Besides the NTRU encryption (which needs to be done on the backend, it can probably also work on the frontend but I am not sure if that is a good idea) the only backend used are IOTA MAM channels. My Home has an MAM channel as backend, and the Device (once paired) listens to this same MAM channel. On My Home's MAM channel events (JSON data structures with a type) are published (types like AUTHORIZED, AUTHORIZATION_REVOKED, DEVICE_ADDED, DEVICE_REMOVED). My Home uses a user's MAM channel to show a user's current policies and authorizations, and the device can determine what service providers are authorized and need to be able to fetch data (and thus receive the root and side key).

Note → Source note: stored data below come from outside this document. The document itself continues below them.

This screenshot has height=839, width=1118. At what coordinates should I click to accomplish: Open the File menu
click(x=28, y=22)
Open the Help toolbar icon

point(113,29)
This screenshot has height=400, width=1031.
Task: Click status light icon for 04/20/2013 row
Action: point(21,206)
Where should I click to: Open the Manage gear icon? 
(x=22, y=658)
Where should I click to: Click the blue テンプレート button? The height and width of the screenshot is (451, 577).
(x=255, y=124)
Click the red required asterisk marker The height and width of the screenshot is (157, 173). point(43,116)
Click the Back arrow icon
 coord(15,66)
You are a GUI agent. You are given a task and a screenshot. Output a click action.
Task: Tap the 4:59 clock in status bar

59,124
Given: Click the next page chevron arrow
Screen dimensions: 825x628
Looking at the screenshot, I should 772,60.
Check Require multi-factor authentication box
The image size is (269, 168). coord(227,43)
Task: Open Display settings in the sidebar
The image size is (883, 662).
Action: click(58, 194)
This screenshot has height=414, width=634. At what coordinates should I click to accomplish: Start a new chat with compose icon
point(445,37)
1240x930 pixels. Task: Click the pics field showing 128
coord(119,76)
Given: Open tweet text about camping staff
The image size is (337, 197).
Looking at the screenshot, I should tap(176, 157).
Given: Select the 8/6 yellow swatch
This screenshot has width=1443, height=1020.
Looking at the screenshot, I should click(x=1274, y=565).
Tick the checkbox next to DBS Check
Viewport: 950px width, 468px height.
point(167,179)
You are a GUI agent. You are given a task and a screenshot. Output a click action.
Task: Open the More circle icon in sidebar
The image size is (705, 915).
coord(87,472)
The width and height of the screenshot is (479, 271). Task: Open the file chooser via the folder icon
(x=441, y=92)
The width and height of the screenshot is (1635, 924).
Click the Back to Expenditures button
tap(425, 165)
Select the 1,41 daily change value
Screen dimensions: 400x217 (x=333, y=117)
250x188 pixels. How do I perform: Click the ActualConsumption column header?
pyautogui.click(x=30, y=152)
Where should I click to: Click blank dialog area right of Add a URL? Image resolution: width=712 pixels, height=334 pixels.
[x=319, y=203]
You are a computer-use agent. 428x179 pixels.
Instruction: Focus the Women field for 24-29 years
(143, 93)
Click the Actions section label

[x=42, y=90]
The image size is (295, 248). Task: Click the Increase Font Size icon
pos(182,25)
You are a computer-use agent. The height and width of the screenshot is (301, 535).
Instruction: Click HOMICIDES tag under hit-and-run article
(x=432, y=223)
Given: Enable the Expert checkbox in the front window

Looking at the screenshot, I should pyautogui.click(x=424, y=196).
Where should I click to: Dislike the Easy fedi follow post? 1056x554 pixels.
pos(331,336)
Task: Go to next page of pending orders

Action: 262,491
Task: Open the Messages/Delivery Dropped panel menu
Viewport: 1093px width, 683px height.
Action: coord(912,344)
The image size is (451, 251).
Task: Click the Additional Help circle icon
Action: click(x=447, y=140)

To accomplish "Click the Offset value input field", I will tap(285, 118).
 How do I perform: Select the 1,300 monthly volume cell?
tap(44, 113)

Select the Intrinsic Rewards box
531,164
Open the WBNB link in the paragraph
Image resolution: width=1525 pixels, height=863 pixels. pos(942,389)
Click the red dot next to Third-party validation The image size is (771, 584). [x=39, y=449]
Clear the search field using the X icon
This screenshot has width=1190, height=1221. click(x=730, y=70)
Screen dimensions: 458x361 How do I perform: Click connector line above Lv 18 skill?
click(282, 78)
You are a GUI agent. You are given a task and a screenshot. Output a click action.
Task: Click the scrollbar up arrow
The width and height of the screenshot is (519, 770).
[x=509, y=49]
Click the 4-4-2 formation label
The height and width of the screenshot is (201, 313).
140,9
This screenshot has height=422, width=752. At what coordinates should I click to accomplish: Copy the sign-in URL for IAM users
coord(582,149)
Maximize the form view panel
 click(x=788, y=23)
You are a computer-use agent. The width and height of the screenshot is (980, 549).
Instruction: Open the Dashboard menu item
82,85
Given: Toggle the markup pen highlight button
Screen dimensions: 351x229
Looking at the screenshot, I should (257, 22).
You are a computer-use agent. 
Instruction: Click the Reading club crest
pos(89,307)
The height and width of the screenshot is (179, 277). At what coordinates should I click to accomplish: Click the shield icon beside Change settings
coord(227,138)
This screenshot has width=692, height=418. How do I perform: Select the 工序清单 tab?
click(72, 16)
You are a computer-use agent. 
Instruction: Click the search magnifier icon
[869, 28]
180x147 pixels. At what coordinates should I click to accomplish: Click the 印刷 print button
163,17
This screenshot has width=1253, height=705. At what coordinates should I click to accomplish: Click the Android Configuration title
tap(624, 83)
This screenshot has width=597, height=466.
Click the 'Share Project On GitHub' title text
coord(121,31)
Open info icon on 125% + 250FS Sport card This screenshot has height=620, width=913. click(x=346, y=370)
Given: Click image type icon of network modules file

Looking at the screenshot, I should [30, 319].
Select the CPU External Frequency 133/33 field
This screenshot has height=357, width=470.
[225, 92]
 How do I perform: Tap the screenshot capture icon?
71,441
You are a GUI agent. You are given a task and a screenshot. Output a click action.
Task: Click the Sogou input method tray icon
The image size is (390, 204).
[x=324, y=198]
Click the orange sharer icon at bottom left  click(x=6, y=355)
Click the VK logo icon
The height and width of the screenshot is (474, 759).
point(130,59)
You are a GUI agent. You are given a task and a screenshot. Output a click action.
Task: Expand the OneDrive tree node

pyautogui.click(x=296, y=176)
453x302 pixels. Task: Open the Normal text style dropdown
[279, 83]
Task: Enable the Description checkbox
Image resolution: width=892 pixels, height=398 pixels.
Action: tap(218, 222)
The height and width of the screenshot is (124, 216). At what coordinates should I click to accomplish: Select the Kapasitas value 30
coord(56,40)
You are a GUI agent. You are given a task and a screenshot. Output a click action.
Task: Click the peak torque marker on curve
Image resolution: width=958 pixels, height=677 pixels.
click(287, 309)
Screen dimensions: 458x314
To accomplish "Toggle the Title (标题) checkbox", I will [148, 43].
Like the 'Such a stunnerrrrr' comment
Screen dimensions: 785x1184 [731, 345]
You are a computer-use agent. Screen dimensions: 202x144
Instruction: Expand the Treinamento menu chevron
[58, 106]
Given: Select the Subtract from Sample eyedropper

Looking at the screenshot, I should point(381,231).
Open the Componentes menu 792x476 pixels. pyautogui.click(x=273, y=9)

The idea of event sourcing is that a sequence of immutable events forms the basis of application state. By looking at the events in a certain way an application can build its state. For example, if in My Home consent management UI a device is added an event of type DEVICE_ADDED is published to its private MAM stream. If My Home wants to know what devices are available it creates a so-called devices aggregate: we sequentially look at every event int its private MAM event stream, and add a device for every DEVICE_ADDED event, and remove it for DEVICE_DELETED events in the toDevices method:

/**
 * Creates the devices aggregate from the MAM event stream.
 * @function toDevices
 * @param {array} messages JSON messages from an MAM event stream
 * @returns {array} Array of devices (device is object with address and type)
 */
function toDevices(messages) {
  const devicesSet = messages.reduce((devices, { type, device }) => {
    switch (type) {
      case DEVICE_ADDED_TYPE:
        return devices.add(device);
      case DEVICE_DELETED_TYPE: {
        devices.delete(device);
        return devices;
      }
      default:
        return devices;
    }
  }, new JsonSet()); // A type of set that does deep comparisons, so that similar structured objects are equal
  const devices = Array.from(devicesSet.entries());
  return devices;
}

This way we get a list of available devices on the frontend. In a similar manner policies are determined. And the software on the Raspberry Pi builds it application state after being paired from the same event store.

IRMA

IRMA (I Reveal My Attributes) can be used for the identification layer. How can someone proof that he or she lives on a certain address without releaving any other information?

IRMA provides a decentralized solution for this where cryptographically verifiable attributes are stored on the phone.

For more information about IRMA, see: Privacy by Design Foundation: About IRMA

Sovrin is a similar solution in the same space, see: sovrin.org.